>>
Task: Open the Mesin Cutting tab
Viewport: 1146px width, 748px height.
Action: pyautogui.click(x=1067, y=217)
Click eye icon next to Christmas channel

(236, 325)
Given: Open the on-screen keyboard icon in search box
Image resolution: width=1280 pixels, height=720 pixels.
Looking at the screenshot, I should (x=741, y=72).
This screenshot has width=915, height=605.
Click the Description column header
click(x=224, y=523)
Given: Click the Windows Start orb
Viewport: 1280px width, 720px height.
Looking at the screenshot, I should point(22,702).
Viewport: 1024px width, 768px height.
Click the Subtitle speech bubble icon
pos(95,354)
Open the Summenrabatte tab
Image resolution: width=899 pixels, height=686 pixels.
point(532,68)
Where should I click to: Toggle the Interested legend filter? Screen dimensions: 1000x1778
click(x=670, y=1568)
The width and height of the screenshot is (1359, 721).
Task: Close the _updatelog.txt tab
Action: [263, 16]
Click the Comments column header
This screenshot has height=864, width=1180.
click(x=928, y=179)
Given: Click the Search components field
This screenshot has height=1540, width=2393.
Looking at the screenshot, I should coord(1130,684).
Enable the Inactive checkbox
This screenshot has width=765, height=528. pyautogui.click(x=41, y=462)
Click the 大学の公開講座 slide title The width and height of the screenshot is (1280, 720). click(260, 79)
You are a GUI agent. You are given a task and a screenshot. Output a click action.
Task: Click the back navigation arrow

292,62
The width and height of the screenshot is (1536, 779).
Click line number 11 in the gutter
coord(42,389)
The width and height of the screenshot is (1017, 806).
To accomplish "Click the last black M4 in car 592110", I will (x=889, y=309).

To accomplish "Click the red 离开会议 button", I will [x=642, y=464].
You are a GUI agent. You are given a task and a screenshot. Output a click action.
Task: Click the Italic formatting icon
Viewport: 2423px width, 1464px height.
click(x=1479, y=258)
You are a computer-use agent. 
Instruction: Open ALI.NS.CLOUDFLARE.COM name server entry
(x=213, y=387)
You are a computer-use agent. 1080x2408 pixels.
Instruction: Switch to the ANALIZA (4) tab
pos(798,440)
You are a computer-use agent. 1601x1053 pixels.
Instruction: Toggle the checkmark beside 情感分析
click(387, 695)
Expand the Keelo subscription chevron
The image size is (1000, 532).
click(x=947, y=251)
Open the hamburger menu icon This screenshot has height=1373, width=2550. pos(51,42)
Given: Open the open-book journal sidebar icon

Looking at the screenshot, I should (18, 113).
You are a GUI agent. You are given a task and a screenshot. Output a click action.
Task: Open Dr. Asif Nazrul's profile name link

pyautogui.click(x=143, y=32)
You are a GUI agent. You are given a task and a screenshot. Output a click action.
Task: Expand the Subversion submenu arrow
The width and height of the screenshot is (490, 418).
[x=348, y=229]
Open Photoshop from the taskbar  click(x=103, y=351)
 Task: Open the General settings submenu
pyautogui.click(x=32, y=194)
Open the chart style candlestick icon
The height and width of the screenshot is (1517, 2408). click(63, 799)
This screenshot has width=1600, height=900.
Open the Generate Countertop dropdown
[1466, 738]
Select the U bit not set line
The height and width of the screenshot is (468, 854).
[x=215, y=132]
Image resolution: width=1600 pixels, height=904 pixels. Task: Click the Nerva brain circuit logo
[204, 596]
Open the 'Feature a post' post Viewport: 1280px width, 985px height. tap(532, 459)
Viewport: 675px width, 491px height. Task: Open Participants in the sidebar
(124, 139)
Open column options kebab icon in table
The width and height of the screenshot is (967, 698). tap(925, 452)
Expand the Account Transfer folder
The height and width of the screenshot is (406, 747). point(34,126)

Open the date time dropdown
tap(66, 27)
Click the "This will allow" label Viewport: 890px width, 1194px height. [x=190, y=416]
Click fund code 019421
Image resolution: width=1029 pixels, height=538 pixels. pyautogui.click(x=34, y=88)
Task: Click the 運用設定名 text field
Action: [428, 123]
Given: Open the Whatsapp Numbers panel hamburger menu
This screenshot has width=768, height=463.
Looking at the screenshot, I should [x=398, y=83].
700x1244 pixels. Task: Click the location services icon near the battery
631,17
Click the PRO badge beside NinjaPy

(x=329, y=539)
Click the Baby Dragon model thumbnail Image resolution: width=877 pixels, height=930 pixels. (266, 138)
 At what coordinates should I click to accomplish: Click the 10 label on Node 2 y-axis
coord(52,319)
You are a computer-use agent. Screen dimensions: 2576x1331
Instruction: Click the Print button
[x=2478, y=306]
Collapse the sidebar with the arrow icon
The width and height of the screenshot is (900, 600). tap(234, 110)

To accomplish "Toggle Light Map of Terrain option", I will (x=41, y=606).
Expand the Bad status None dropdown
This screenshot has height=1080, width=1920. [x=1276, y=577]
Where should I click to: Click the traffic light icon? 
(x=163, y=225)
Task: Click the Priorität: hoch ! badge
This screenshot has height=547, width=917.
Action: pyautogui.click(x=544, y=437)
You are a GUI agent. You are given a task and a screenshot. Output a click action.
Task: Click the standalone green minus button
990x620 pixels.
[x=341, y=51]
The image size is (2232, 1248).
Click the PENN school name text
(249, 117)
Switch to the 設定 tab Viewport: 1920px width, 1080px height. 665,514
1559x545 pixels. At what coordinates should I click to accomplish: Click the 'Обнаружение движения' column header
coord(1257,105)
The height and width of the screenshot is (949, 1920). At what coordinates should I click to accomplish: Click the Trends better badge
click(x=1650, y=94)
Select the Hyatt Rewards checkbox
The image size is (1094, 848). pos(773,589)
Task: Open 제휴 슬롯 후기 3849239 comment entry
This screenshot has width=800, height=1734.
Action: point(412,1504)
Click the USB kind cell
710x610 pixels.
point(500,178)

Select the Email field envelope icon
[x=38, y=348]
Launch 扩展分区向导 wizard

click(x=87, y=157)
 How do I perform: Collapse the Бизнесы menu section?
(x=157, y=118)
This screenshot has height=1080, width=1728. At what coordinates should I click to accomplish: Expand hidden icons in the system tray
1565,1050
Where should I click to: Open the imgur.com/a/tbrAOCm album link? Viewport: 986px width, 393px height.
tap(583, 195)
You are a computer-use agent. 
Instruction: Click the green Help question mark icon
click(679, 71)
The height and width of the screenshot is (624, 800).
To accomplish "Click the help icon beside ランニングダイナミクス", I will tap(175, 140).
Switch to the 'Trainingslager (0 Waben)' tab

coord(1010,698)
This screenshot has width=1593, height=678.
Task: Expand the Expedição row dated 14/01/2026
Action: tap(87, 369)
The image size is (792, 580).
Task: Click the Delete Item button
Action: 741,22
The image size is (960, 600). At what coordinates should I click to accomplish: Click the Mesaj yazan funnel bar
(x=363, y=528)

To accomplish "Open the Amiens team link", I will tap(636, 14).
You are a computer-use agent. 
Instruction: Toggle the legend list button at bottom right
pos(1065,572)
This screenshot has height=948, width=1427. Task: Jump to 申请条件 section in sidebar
<<
* [DIRECTIVE]: Copy out the data above exactly as it appears, from the line containing "Task: Click the Priorität: hoch ! badge" through the line containing "The image size is (1094, 848). pos(773,589)", both included.

* [FULL ANSWER]:
Task: Click the Priorität: hoch ! badge
This screenshot has height=547, width=917.
Action: pyautogui.click(x=544, y=437)
You are a GUI agent. You are given a task and a screenshot. Output a click action.
Task: Click the standalone green minus button
990x620 pixels.
[x=341, y=51]
The image size is (2232, 1248).
Click the PENN school name text
(249, 117)
Switch to the 設定 tab Viewport: 1920px width, 1080px height. 665,514
1559x545 pixels. At what coordinates should I click to accomplish: Click the 'Обнаружение движения' column header
coord(1257,105)
The height and width of the screenshot is (949, 1920). At what coordinates should I click to accomplish: Click the Trends better badge
click(x=1650, y=94)
Select the Hyatt Rewards checkbox
The image size is (1094, 848). pos(773,589)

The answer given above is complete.